Wat levert al deze informatie nu op wanneer we het hebben over de verengelsing van onze maatschappij en standaardisering of homogenisering van onze cultuur?

  • Ten eerste dat dit geen nieuw fenomeen is.
  • Ten tweede dat reeds in de 19de eeuw spanning tussen gevoelens van vaderlandsliefde en het kosmopolitisme de identiteit van de Europese politiek vormde.
  • Ten derde dat vooral de markt bepaalt wat de markt wenst, en niet zozeer de nationale of Europese politiek.
  • Ten vierde dat het nastreven van een Europese identiteit niet hoeft te leiden tot het nastreven van eenheid in de zin van uniformiteit maar wel in de zin van harmonie.

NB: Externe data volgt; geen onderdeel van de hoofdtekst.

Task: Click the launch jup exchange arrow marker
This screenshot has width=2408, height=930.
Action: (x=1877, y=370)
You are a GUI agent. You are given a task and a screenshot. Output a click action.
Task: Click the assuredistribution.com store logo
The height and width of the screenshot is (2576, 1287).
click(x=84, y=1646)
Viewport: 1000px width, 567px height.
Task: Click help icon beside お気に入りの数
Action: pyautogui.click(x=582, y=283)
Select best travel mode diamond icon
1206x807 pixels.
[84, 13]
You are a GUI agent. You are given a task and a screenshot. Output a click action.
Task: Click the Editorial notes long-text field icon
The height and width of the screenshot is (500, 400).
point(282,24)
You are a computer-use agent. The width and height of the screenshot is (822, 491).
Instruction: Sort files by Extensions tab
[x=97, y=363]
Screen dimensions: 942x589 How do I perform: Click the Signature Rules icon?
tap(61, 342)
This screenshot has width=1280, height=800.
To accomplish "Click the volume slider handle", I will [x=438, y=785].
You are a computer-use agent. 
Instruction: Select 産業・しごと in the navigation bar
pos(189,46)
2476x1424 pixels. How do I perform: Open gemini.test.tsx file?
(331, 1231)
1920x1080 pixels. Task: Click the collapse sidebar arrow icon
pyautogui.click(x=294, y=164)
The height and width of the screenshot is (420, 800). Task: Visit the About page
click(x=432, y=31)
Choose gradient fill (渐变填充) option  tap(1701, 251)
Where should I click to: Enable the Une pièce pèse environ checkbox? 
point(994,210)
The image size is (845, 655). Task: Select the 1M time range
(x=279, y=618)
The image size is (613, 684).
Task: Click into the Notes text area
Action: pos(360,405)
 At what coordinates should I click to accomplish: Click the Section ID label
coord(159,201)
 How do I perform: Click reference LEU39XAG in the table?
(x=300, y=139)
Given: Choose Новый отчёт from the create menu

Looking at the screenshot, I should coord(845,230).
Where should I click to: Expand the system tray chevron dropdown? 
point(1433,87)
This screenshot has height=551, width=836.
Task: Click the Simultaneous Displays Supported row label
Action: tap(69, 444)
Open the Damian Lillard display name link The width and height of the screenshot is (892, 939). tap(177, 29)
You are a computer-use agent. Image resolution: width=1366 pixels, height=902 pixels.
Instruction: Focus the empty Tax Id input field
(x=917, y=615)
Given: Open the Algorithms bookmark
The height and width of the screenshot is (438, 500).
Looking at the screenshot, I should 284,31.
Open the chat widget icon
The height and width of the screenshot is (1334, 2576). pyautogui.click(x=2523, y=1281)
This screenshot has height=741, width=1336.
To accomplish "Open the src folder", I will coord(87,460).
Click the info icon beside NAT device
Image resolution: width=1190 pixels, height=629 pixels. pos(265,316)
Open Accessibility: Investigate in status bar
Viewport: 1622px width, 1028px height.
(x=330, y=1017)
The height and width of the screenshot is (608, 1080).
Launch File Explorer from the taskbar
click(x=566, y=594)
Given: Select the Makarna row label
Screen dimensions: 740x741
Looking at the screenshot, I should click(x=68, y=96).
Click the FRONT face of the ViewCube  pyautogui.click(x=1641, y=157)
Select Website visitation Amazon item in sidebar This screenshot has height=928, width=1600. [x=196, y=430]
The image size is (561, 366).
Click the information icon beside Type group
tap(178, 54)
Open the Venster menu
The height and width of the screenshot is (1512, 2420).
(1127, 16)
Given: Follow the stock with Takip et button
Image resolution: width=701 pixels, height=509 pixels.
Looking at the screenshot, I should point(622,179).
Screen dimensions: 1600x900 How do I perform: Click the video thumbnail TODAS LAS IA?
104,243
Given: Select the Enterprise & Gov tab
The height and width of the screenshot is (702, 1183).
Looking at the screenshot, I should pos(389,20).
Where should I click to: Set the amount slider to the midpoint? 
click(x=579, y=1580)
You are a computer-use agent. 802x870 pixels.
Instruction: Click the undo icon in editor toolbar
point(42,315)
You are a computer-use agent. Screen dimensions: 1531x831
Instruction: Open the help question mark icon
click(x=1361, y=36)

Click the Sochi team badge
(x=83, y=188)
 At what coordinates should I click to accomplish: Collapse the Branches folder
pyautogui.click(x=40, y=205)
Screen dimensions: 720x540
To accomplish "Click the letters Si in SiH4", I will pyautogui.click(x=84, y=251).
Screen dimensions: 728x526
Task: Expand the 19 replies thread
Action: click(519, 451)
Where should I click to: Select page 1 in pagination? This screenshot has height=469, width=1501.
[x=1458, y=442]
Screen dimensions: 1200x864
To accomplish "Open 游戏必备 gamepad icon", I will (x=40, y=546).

De markt domineert onze cultuur, maar de markt, dat zijn wij. Zoals het vrij verkeer kan worden beperkt om ziekteverspreidingen te voorkomen (denk aan COVID-19), zo kan de markt ook een halt worden toegeroepen om cultuur te beschermen. De vraag kan worden gesteld ‘of de markt dit wel wenst’. De meeste mensen willen niet besmet raken met een levensbedreigend virus of een andere ziekte krijgen die mogelijk kan worden ingeperkt door het dichtzetten van de grenzen. Maar zien zij kennis van de eigen taal en cultuur ook als ‘levensnoodzakelijk’, als een aspect dat toelaat het vrij verkeer in te perken zoals taaleisen in het hoger onderwijs? De uitslag van de verkiezingen doet denken dat het antwoord op deze vraag bevestigend is, hoewel de vraag kan worden gesteld of taalbeleid de doorslaggevende factor is waarom er op een bepaalde partij wordt gestemd. De markt heeft ons in het verleden laten kennismaken met de opera’s van Verdi, maar niet met opera’s van minder bekende tijdgenoten. Dit is zeker een verlies, maar een verlies dat wij mede hebben bewerkstelligd. Zal de Nederlandse taal eenzelfde lot ondergaan? De tijd zal uitwijzen wat het antwoord op deze vraag zal zijn. Wellicht zal het zo een vaart niet lopen. Toch zullen er steeds twee stromingen blijven bestaan, net zoals in de 19de eeuw. Zij die meegaan met de trends van de tijd (verengelsing) en zij die blijven vasthouden aan de eigen culturele tradities en taal. Ik vermoed dat ook hier de markt uiteindelijk zal winnen. Anderzijds leert de geschiedenis dat het zonde is geen aandacht te schenken aan culturele aspecten en talen die minder gebruikt worden op Europees of mondiaal niveau, want zo gaat veel kennis verloren. Een gulden middenweg bewandelen lijkt dan ook levensnoodzakelijk voor deze talen. Instellingen zoals de Europese Unie kunnen zorgen voor een balans, door enerzijds de vrije markt te stimuleren, en anders bij te dragen aan de ontplooiing van de nationale en regionale culturen. En de waarden van de Europese Unie, die kenmerkend zijn voor onze Europese identiteit, zullen, meer dan ooit, ertoe bijdragen dat het Europese continent zoveel mogelijk gevrijwaard blijft van interne opstoten. Als het aankomt op cultuur is er dus geen ‘recht’ van de sterkste! Niettemin is het zo dat door de storm te trotseren, de kracht van het anker wordt gevoeld!